Üstelik bu fiyatlara itiraz edilmesi halinde görülen kaba davranışlar da işin tuzu biberi oluyor. Bu bayramda Twitter’da müşterileri için “gerzekler”, “kaşar” gibi ifadelerin kullanıldığına hepimiz şahit olduk.
Kişisel Deneyim
Burada araya girerek kendi yaşadığım deneyimler ile yukarıda yazdıklarımı somutlaştırmak isterim.
Bu seneye kadar genellikle yıllık izinlerimi yurtiçinde değerlendirirdim. Bu sene itibariyle Türk turizmcisine olan kızgınlığım nedeniyle komşu ülke Yunanistan seçeneğini değerlendirdim. Peki neden bu kadar kızgınım?
Geçen sene yıllık iznimde başımdan geçen bir olay beni Türkiye’deki tesislerden soğuttu. İsmini hukuki sebeplerle vermeyi tercih etmesem de Kaş’ta çok bilinen ve tercih edilen bir koyda başımıza gelen olayı anlatmak isterim.
O meşhur koya gitmeden önce otelimiz aracılığıyla yer ayırttık. Yanımıza da o sene 2 yaşında olan kızımın ihtiyaçları için bir miktar su aldık. Tesise geldiğimde içeriye giriş fiyatının kişi başı 35 TL olduğunu öğrendim. Buna rağmen yapacak başka bir şey olmadığını düşünerek tesise giriş yapmaya çalıştım. Tesisin girişindeki kaba görevliler tarafından çantalarımız arandı. Çanta arama hakkının sadece kolluk kuvvetlerinde olması konusuna hiç girmiyorum! Bu arama sonucunda kızım için getirdiğimiz pet şişelere el koyuldu. Ne kadar itiraz etsek de beyefendiler bunun bir kural olduğunu söyledi.
Buna da “eyvallah” diyerek içeriye girdik. Fakat girer girmez rezervasyonumuzun yapılmadığını öğrendik. Rezervasyon için ismi alınan beyefendi yanımızdan kaçarak, tesisin içine saklanarak sorumluluktan kaçmaya çalıştı. İçeride yaşadığımız tartışma ve görevlilerin kaba davranışı sürecinde menülere göz atma fırsatı buldum. Menü fiyatlarına baktığım zaman giriş ücretinin aslında ne kadar uygun olduğunu anladım! Eğer içeride bir şeyler yemeye kalksak 1 aylık asgari ücret kadar harcama yapacaktık.
Tesiste yer olmadığı için mecburen başka bir tesise geçtik. Orada da çok güler yüzlü hizmet aldığımızı söyleyemem.
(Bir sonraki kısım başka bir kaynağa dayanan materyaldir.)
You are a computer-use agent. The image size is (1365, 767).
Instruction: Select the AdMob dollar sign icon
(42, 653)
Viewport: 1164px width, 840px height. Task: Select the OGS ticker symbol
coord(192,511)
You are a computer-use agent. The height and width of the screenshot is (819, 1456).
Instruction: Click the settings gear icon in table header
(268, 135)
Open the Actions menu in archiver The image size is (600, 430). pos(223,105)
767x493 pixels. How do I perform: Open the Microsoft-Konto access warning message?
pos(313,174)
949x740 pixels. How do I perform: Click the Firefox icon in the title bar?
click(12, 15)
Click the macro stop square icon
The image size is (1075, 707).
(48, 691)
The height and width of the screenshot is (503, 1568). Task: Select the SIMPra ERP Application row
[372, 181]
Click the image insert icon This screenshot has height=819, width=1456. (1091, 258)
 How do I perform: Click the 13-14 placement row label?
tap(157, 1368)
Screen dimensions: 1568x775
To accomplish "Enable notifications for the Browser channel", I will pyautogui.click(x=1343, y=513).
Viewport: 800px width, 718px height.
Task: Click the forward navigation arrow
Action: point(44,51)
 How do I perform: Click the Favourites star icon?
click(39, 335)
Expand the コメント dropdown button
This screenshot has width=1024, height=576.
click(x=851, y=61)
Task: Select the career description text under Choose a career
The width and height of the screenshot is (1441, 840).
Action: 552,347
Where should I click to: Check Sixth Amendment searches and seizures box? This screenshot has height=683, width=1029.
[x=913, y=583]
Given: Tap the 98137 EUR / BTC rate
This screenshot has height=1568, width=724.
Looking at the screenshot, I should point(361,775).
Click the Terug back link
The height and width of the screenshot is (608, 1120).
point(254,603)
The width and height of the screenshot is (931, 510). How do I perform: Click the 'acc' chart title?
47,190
Tatilin sonunda beyaz yakalı orta düzey bir çalışanın 1 aylık maaşı kadar harcama yapmıştık. Geriye kalan ise fiyatlara rağmen gelen yemeklerdeki az porsiyonlar, lezzetsiz yemekler, kaba ve ilgisiz davranışlar kaldı. Bir daha gelmem diye yeminler ederek Kaş’tan ayrıldık.
Sakız Adası ve Halkidiki Deneyimi
Daha önce de söylediğim gibi bu sene rotayı komşuya çevirdik. Yıllık iznimizde Sakız Adası, bayram tatilinde ise Selanik / Halkidiki’yi tercih ettik.
Çevremizdeki insanlar Euro bu seviyedeyken nasıl oralarda tatil yapabildiğimizi sorup durdu. Aslında bu yazı bu sorulara da toplu bir cevap olacak.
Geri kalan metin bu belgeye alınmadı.